## Provided entries
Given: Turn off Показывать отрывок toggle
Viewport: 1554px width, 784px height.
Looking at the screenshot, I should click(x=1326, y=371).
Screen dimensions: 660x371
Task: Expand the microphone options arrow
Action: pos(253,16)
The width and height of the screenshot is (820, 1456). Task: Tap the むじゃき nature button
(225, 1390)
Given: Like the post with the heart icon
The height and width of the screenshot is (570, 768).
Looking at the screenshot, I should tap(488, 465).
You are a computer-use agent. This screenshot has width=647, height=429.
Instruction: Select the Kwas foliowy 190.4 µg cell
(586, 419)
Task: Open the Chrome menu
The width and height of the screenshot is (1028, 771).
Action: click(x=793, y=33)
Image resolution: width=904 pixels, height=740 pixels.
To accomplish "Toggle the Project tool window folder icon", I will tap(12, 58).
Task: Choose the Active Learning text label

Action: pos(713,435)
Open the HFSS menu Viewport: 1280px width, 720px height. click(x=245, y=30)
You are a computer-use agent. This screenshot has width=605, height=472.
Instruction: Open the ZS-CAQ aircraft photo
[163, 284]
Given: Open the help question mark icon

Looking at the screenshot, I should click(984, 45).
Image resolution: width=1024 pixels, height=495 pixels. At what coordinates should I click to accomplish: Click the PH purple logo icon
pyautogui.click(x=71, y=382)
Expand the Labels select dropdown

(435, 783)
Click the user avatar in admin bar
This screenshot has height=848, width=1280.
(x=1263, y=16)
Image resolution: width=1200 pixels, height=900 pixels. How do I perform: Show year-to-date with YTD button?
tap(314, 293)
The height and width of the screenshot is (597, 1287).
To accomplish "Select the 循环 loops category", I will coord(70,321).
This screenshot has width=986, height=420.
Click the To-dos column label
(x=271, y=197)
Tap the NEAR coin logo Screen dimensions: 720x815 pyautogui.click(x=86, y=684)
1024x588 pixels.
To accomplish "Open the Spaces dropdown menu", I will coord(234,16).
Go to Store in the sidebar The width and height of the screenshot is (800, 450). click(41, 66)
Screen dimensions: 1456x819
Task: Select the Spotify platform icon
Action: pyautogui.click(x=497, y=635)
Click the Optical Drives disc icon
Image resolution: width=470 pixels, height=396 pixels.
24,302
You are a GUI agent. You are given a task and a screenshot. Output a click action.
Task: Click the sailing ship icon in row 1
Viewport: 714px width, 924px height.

## Directions
Copy out the data in full, exactly.

## Result of the task
Given: Turn off Показывать отрывок toggle
Viewport: 1554px width, 784px height.
Looking at the screenshot, I should click(x=1326, y=371).
Screen dimensions: 660x371
Task: Expand the microphone options arrow
Action: pos(253,16)
The width and height of the screenshot is (820, 1456). Task: Tap the むじゃき nature button
(225, 1390)
Given: Like the post with the heart icon
The height and width of the screenshot is (570, 768).
Looking at the screenshot, I should tap(488, 465).
You are a computer-use agent. This screenshot has width=647, height=429.
Instruction: Select the Kwas foliowy 190.4 µg cell
(586, 419)
Task: Open the Chrome menu
The width and height of the screenshot is (1028, 771).
Action: click(x=793, y=33)
Image resolution: width=904 pixels, height=740 pixels.
To accomplish "Toggle the Project tool window folder icon", I will tap(12, 58).
Task: Choose the Active Learning text label

Action: pos(713,435)
Open the HFSS menu Viewport: 1280px width, 720px height. click(x=245, y=30)
You are a computer-use agent. This screenshot has width=605, height=472.
Instruction: Open the ZS-CAQ aircraft photo
[163, 284]
Given: Open the help question mark icon

Looking at the screenshot, I should click(984, 45).
Image resolution: width=1024 pixels, height=495 pixels. At what coordinates should I click to accomplish: Click the PH purple logo icon
pyautogui.click(x=71, y=382)
Expand the Labels select dropdown

(435, 783)
Click the user avatar in admin bar
This screenshot has height=848, width=1280.
(x=1263, y=16)
Image resolution: width=1200 pixels, height=900 pixels. How do I perform: Show year-to-date with YTD button?
tap(314, 293)
The height and width of the screenshot is (597, 1287).
To accomplish "Select the 循环 loops category", I will coord(70,321).
This screenshot has width=986, height=420.
Click the To-dos column label
(x=271, y=197)
Tap the NEAR coin logo Screen dimensions: 720x815 pyautogui.click(x=86, y=684)
1024x588 pixels.
To accomplish "Open the Spaces dropdown menu", I will coord(234,16).
Go to Store in the sidebar The width and height of the screenshot is (800, 450). click(41, 66)
Screen dimensions: 1456x819
Task: Select the Spotify platform icon
Action: pyautogui.click(x=497, y=635)
Click the Optical Drives disc icon
Image resolution: width=470 pixels, height=396 pixels.
24,302
You are a GUI agent. You are given a task and a screenshot. Output a click action.
Task: Click the sailing ship icon in row 1
Viewport: 714px width, 924px height.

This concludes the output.